◆ **PAGE TEXT**
# # # # #

‘We ate from the same mess tin’

The trust in Ben-Eliezer wavered, but our friendship remained.

FORMER LEADERS (from left) chief of staff Shaul Mofaz, prime minister Ariel Sharon, and defense minister Binyamin Ben- Eliezer examine Sagger anti-tank missiles captured on the Palestinian arms ship ‘Karine A’ in January 2002. (photo credit: MOSHE MILNER / GPO)
FORMER LEADERS (from left) chief of staff Shaul Mofaz, prime minister Ariel Sharon, and defense minister Binyamin Ben- Eliezer examine Sagger anti-tank missiles captured on the Palestinian arms ship ‘Karine A’ in January 2002.
(photo credit: MOSHE MILNER / GPO)
In the English-speaking world, an “old boys network” describes a brotherhood or connection from a prestigious prep school, elite university, or an army unit that eventually stretches to politics and the economy. In Israel, the formative experience is service in the IDF, and therefore this term can be translated as a military friendship, or in simpler terms, “We ate from the same mess tin.”
This was the essence of the connection to Fuad, as everyone called former defense minister Binyamin Ben-Eliezer, among the soldiers of the Shaked Unit – simple soldiers like me, officers and the unit’s commanders through the generations.
For better or worse, this was part of our DNA. The almost blind loyalty among many of us that started to crack only in the last two years, when the proportions of the corruption allegations he was involved in were revealed.
We had heard about it previously – rumors of such things had spread over the years – but we ignored them and kept silent, and one way or the other he was forgiven. The past two years in which the wrongdoings were revealed, and an indictment was filed, put a stain on his past and his contributions to the security if the state.
Ben-Eliezer was born in Iraq, grew up on a kibbutz, enlisted in the IDF and was promoted to the rank of brigadier- general. But always, and not only among those who had come out of the Shaked Unit during its 40 years of existence as a reconnaissance unit in the Southern Command, he was known as the commander of 424, the unit’s number.

# # # # #

◆ **DATA**
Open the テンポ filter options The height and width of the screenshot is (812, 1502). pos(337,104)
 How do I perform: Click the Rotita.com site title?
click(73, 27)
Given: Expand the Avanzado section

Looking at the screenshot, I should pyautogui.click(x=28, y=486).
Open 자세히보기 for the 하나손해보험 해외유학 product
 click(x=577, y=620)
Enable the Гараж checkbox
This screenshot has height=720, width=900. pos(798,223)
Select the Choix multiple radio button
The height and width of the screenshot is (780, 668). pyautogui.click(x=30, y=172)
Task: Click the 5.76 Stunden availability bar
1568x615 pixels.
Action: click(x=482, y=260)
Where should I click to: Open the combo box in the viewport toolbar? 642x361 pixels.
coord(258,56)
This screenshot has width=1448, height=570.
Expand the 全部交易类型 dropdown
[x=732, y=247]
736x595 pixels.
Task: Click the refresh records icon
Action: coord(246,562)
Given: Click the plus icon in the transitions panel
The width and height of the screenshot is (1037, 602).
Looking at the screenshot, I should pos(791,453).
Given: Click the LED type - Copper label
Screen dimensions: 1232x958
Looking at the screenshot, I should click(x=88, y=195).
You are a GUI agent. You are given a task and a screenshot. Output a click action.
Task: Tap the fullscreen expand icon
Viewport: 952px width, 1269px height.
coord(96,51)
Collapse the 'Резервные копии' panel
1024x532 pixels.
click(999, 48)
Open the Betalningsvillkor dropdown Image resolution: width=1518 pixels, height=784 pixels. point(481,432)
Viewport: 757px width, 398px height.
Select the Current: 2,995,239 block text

# # # # #

Copy the passage of the article about Ben-Eliezer that begins at the words "For better or" and ends after "the unit’s number.", substituting "bribery allegations" for "corruption allegations".

For better or worse, this was part of our DNA. The almost blind loyalty among many of us that started to crack only in the last two years, when the proportions of the bribery allegations he was involved in were revealed.
We had heard about it previously – rumors of such things had spread over the years – but we ignored them and kept silent, and one way or the other he was forgiven. The past two years in which the wrongdoings were revealed, and an indictment was filed, put a stain on his past and his contributions to the security if the state.
Ben-Eliezer was born in Iraq, grew up on a kibbutz, enlisted in the IDF and was promoted to the rank of brigadier- general. But always, and not only among those who had come out of the Shaked Unit during its 40 years of existence as a reconnaissance unit in the Southern Command, he was known as the commander of 424, the unit’s number.